Vai a pia do banheiro, banha o rosto, passa sabão, enxuga na toalha branca estendida no suporte e não suporta a si. Apanha uma tesoura, corta o cabelo, joga as pontas no cesto, se joga na investida e toda tida para si só queria ser naquele instante ela mesma, construir uma identidade. Uma outra imagem é refletida no espelho do banheiro, um outro ser, um outro rosto e o olho cor de mel reluz e pisca para si suplicante: uma chance. uma vez para nós, ao menos um instante é o bastante. E nada basta, o goto amargo na boca descendo garganta a baixo, corroendo o esôfago e na digestão da ação presente senta-se na privada e se vê privada da vida. Não há razão, não há sentimento, não há si mesma.
No frio do espaço habitado é animal enjaulado, lados opostos, sentimentos antagônicos e um profundo vazio habitado por seres fantásticos. Se conhece? Sabe quem é? Não encontra forças para pensar e a ação ressona nos olhos grelados a observar a torneira que vaza em pingos concatenados. Cada gota do líquido cai em si como chumbo e a dor provocada dá ânsia.
Quer sair dali, quer deixar o espaço, mas se vê como o próprio espaço, estática, inerte, concreta.

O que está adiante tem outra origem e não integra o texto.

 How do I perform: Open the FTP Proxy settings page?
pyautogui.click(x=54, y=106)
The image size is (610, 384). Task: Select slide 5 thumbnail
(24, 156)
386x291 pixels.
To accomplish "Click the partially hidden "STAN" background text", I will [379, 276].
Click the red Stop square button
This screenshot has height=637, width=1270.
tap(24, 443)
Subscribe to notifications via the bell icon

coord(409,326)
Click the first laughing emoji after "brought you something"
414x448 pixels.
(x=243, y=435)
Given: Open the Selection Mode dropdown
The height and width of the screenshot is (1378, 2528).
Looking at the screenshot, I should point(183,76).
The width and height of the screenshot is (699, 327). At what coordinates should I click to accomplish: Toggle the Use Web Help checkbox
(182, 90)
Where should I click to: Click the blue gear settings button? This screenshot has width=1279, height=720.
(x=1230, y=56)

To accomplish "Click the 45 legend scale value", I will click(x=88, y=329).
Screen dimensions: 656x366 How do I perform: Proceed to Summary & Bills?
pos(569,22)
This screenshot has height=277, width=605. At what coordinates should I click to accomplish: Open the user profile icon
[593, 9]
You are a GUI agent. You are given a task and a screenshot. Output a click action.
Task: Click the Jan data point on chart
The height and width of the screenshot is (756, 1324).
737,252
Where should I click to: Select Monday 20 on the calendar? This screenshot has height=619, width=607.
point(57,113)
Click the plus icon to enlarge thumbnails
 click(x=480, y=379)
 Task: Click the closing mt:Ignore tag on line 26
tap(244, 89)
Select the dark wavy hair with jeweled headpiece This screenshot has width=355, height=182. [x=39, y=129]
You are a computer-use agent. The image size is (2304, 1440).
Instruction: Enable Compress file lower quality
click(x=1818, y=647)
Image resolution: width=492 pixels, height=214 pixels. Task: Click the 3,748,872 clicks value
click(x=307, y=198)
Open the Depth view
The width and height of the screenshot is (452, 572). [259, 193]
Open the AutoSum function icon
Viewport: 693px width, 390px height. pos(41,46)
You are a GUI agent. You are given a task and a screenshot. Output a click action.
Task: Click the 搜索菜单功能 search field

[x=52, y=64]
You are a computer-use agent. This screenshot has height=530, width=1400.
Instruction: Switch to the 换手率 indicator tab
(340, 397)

De repente a inimiga entra em ação e vem descendo parede abaixo, vai subindo parede a cima, para baixo, para cima, de todos os lados e cantos. Você se recolhe; contorce o corpo, o contrai, traz para si a exaustão e ela atormenta sua vida na briga por espaço e habitat. Chega mais perto e vai alcançar seus pés.
O cheiro de rosa floral toma conta do espaço. Abre os olhos, tenta levantar, está com sede, quer beber água, comer alguma coisa. Sente um peso na barriga. Mas a boca não abre, algo parecido com lã pede que respire normalmente. Não entende, não compreende nada. E aquele vestido de vesta, apertado, como veio parar em seu corpo? Os pensamentos se confundem no momento que sente uma lágrima rolando do alto e sendo aparado pelo seu....
Naquele momento tentou gritar enquanto a imagem que via refletida no espelho sorria.
Postaram a tampa no caixão e a conduziram a morada eterna sem que pudesse dizer mais nada.